Nas empresas e instituições, a falha raramente reside na ausência de informação. Vive-se, pelo contrário, num excesso permanente de dados, relatórios, mensagens e notificações. O problema está na arquitetura dessa informação. Comunicação sem estrutura gera ruído. Decisões transmitidas sem contexto geram interpretações divergentes. Estratégias apresentadas sem encadeamento lógico criam desorientação.

O que o estudo destas aves sugere é que eficácia comunicativa depende de organização interna. A segmentação clara das mensagens — distinguir factos, avaliação e decisão — é o equivalente às unidades sonoras básicas. A ordem em que são apresentadas molda a receção. Primeiro o enquadramento, depois a análise, por fim a orientação prática. Alterar essa sequência altera o impacto. Finalmente, tudo depende de um contexto partilhado: um grupo só interpreta corretamente um sinal se partilhar referências e experiências anteriores.

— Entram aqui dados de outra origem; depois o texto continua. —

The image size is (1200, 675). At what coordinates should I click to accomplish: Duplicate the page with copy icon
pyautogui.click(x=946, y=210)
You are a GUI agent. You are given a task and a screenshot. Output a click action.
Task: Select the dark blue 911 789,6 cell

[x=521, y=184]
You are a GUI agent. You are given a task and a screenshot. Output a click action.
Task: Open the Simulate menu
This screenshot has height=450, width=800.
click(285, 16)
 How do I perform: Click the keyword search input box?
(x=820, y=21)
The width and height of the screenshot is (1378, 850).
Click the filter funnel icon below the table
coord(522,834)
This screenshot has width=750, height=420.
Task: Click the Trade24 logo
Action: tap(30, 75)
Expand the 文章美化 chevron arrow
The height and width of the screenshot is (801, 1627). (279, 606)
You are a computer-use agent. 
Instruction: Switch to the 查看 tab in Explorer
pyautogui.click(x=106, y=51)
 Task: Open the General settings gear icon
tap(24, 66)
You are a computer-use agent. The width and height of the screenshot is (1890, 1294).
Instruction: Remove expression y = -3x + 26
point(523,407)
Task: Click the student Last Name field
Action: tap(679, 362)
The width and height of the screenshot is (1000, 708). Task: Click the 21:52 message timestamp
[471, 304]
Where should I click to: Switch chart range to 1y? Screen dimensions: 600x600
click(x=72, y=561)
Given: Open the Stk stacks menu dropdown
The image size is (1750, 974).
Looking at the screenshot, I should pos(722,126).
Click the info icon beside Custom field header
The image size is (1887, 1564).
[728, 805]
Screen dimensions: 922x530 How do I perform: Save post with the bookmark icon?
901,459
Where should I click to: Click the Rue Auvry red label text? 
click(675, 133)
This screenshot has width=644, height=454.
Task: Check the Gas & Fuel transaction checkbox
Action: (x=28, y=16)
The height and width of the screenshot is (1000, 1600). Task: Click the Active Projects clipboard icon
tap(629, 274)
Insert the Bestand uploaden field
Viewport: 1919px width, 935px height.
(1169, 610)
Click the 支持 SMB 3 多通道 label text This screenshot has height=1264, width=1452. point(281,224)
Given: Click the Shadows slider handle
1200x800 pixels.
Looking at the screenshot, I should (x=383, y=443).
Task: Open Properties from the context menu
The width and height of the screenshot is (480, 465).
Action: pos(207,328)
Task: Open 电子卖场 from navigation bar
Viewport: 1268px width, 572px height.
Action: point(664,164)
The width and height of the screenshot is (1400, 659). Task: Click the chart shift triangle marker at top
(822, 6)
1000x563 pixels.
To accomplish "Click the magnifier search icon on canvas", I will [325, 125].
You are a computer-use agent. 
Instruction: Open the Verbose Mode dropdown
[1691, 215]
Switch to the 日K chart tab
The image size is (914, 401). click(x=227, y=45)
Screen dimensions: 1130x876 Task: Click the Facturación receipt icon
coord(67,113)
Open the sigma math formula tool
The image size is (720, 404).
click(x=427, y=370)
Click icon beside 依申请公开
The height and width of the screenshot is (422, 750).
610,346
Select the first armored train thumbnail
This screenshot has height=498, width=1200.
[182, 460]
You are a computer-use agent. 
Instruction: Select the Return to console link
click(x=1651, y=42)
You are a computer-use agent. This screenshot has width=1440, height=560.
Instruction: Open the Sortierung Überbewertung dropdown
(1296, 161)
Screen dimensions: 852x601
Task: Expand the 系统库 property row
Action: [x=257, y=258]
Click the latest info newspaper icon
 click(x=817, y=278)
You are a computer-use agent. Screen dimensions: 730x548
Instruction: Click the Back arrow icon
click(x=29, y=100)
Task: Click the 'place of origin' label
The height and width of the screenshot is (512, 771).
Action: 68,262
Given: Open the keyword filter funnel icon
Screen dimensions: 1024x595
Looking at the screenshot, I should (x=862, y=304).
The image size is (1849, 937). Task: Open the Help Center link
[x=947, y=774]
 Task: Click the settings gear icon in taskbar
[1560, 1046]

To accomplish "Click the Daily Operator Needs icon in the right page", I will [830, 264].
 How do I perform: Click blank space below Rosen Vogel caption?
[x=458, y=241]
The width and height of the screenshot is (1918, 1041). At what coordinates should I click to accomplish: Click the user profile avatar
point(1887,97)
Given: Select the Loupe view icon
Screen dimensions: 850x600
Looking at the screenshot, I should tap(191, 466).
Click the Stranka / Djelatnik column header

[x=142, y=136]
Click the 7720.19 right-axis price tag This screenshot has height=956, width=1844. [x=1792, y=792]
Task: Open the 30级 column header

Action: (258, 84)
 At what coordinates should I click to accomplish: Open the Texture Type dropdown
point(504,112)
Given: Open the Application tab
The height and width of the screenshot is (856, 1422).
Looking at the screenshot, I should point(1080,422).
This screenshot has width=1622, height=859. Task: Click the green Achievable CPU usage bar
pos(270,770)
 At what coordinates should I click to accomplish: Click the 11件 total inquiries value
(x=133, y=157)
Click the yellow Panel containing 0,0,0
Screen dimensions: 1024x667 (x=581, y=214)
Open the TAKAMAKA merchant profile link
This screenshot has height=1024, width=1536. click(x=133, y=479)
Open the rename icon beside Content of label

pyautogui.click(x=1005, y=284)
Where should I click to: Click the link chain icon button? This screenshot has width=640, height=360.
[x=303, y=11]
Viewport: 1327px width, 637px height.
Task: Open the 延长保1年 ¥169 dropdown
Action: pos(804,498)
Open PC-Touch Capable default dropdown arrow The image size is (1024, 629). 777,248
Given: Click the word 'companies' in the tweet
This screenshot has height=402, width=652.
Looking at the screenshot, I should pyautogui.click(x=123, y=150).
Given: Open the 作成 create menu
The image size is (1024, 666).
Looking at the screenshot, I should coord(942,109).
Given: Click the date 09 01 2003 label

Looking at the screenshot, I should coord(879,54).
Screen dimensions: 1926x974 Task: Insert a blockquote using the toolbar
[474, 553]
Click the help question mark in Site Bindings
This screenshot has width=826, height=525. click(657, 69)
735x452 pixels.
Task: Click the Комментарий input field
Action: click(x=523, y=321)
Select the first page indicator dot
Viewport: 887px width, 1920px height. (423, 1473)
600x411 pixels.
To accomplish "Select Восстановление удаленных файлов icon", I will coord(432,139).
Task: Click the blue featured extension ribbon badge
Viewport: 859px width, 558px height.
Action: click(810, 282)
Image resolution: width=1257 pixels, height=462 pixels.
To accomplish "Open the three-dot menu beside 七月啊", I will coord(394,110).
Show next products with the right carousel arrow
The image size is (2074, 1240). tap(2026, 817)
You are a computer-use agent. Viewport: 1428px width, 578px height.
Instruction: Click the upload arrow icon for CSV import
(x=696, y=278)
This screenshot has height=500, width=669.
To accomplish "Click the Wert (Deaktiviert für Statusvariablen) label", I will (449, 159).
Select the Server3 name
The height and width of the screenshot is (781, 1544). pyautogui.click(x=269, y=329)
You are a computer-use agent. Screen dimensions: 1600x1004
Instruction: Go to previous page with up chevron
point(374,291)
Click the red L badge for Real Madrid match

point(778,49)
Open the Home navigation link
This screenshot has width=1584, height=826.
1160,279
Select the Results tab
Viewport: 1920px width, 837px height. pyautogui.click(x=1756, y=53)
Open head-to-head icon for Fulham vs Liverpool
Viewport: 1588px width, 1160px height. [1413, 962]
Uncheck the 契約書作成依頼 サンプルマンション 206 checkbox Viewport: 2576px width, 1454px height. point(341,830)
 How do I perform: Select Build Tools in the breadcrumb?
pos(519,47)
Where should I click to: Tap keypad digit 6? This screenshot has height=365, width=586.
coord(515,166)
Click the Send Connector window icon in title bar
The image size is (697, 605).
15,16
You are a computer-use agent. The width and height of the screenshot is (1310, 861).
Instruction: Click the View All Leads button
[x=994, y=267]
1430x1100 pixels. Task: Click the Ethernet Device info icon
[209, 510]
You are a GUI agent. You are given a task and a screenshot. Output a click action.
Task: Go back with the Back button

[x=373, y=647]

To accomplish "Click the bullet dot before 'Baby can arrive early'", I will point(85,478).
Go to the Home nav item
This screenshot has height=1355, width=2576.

Auto-avaliação em interações grupais: quando saber quando lutar ou recuar

Em vários ecossistemas, o conflito não é sinónimo imediato de confronto físico. Estudos sobre mangustos mostram que, antes de escalar uma disputa territorial, os grupos recorrem a sinais vocais e exibições coordenadas que funcionam como mecanismos de avaliação mútua. A intensidade, a duração e a resposta do grupo rival permitem estimar força numérica, coesão e disposição para o combate. Trata-se menos de agressividade instintiva e mais de cálculo coletivo: medir custos, probabilidades e consequências antes de avançar.

Esse processo reduz riscos desnecessários. Ao transformar o confronto numa espécie de ‘negociação sonora’ ou demonstração estratégica, os grupos evitam perdas energéticas e danos físicos que poderiam comprometer a sobrevivência futura. A decisão emerge do grupo, não de um impulso isolado, e baseia-se numa leitura partilhada do equilíbrio de forças.

No universo corporativo, a lógica é surpreendentemente semelhante. Organizações que sabem reavaliar estratégias perante sinais do mercado — concorrência reforçada, mudança regulatória, quebra de procura — evitam escaladas dispendiosas movidas por orgulho ou inércia. Tal como nos mangustos, a capacidade de interpretar sinais externos e ajustar a resposta de forma coordenada pode preservar recursos e proteger a coesão interna. Persistir nem sempre é sinónimo de força; muitas vezes, a verdadeira vantagem está na avaliação lúcida antes do confronto.

Integrando o humano: a sabedoria coletiva como vantagem evolutiva

Um editorial recente da Nature Human Behaviour recorda algo que, à força de ser evidente, tende a passar despercebido: o conhecimento coletivo é talvez a mais silenciosa das potências humanas. Cada descoberta carrega vestígios de outras anteriores, cada decisão repousa sobre camadas de experiência acumulada. Aprende-se, muitas vezes, por delegação. Alguém já testou, já falhou, já corrigiu. É assim que o erro deixa de ser destino inevitável e se transforma em degrau.

A ciência do comportamento animal mostra-nos comunidades que ajustam rotas, afinam sinais, transmitem soluções. A filosofia aproxima-se depois, romantiza o que contempla, mas abriga-se sobretudo em perguntar que fazemos nós com essa herança de exemplos. Que nome damos à inteligência quando ela não reside num indivíduo isolado, mas circula entre muitos? Onde começa a liderança quando a direção emerge de interações múltiplas e não de uma voz singular? As categorias habituais tornam-se porosas.

Estudar outras espécies com o auxílio da inteligência artificial, da modelação matemática ou da etologia é, em última instância, um exercício de espelho. Observamos cardumes, colónias, bandos, e acabamos por vislumbrar as nossas próprias arquiteturas sociais. Estruturas dispersas que, ainda assim, convergem; informações fragmentadas que se integram; culturas que se sedimentam com ligeireza.

O que daí resulta ultrapassa a metáfora ornamentada. São esquemas de funcionamento, hipóteses concretas para reorganizar trabalho, decisão e aprendizagem num mundo que já não cabe em organigramas rígidos. Quando a complexidade cresce, talvez a resposta não esteja em apertar a hierarquia, mas em compreender melhor os fios invisíveis que sustentam a ação coletiva.